This repository contains introductory topics for Convolutional Neural Network and Computer Vision with TensorFlow
CNN, short for, Convolutional Neural Network, is a special kind of neural network which is used for computer vision (detecting patterns in visual data).
Since we are surrounded by cameras, capturing images and videos of every moment, we have huge of amount of data in image (or video format), and to detect patterns and apply algorithms to make a productive use of those type of data, we need specific kind of model architectures to fulfil our need, and that is what Convolutional Neural Network architectures comes into action.
For example, you might want to:
- Classify whether a picture of road contains car 🚗 or bicycle 🚲 or truck 🚛 (we're going to do this)
- Detect whether or not an object appears in an image (e.g did a specific car pass through a security camera?)
In this repo, we're going to follow the TensorFlow modelling workflow we've been following so far whilst learning about how to build and use CNNs.
Note: Convolutional Neural Network learn features and patterns by themselves, we don't need to tell them learn this or that feature.
Hyperparameter/Layer type | What does it do? | Typical Values |
---|---|---|
Input image(s) | Target images you'd like to discover patterns in | Whatever you can take a photo(or video) of |
Input layer | Takes in target images and preprocess them for further layers | input_shape = [batch_size, image_height, image_width, color_channels] |
Convolution layer | Extracts/learns the most important features from target images | Multiple, can create with tf.keras.layers.ConvXD (X can be multiple values) |
Hidden activation | Adds non-linearity to learned features (non-straight lines) | Usually ReLU |
Pooling layer | Reduces the dimensionality of learned image features | Average tf.keras.layers.AvgPool2D or Max tf.keras.layers.MaxPool2D |
Fully Connected layer | Further refines learned features from convolution layers | tf.keras.layers.Dense |
Output Layer | Takes learned features and outputs them in shape of target labels | output_shape = [number_of_classes] (e.g. 3 for pizza, steak or sushi) |
Output Activation | Adds non-linearities to output layer | tf.keras.activations.sigmoid (binary classification) or tf.keras.activations.softmax |
Specifically, we're going to go through the follow with TensorFlow:
- Getting a dataset to work with
- Architecture of a convolutional neural network
- A quick end-to-end example (what we're working towards)
- Steps in modelling for binary image classification with CNNs
- Becoming one with the data
- Preparing data for modelling
- Creating a CNN model (starting with a baseline)
- Fitting a model (getting it to find patterns in our data)
- Evaluating a model
- Improving a model
- Making a prediction with a trained model
- Steps in modelling for multi-class image classification with CNNs
- Same as above (but this time with a different dataset)
- Spend 20-minutes reading and interacting with the CNN explainer website.
- What are the key terms? e.g. explain convolution in your own words, pooling in your own words
- Play around with the "understanding hyperparameters" section in the CNN explainer website for 10-minutes.
- What is the kernel size?
- What is the stride?
- How could you adjust each of these in TensorFlow code?
- Take 10 photos of two different things and build your own CNN image classifier using the techniques we've built here.
- Find an ideal learning rate for a simple convolutional neural network model on your the 10 class dataset.
-
Watch: MIT's Introduction to Deep Computer Vision lecture.
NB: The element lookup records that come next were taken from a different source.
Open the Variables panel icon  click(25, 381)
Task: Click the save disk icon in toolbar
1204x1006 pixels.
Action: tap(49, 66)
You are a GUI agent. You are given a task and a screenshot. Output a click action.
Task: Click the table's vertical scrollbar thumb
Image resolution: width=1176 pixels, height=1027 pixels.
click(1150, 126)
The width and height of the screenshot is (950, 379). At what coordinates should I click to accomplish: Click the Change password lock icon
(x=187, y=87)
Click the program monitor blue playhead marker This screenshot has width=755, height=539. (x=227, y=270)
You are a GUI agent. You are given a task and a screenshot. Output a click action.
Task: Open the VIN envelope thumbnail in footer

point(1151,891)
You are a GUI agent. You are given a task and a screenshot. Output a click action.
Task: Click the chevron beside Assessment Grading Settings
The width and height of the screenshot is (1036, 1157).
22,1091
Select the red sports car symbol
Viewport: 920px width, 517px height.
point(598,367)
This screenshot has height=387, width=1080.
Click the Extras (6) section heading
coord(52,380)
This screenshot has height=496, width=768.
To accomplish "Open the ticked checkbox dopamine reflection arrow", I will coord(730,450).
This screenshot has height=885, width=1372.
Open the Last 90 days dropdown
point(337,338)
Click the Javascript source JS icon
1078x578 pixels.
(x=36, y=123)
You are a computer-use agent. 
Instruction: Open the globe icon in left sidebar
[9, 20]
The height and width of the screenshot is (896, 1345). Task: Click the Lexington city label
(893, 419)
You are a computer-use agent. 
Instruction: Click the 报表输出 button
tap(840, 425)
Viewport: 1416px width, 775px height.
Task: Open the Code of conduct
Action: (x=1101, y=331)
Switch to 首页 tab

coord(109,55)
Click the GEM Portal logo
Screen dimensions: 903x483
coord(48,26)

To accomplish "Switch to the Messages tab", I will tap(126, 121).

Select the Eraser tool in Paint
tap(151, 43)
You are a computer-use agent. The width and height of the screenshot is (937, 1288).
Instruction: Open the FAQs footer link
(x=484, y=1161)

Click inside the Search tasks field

This will give you a great intuition behind convolutional neural networks.
-
Watch: Deep dive on mini-batch gradient descent by deeplearning.ai. If you're still curious about why we use batches to train models, this technical overview covers many of the reasons why.
-
Read: CS231n Convolutional Neural Networks for Visual Recognition class notes. This will give a very deep understanding of what's going on behind the scenes of the convolutional neural network architectures we're writing.
-
Read: "A guide to convolution arithmetic for deep learning". This paper goes through all of the mathematics running behind the scenes of our convolutional layers.
-
Code practice: TensorFlow Data Augmentation Tutorial. For a more in-depth introduction on data augmentation with TensorFlow, spend an hour or two reading through this tutorial.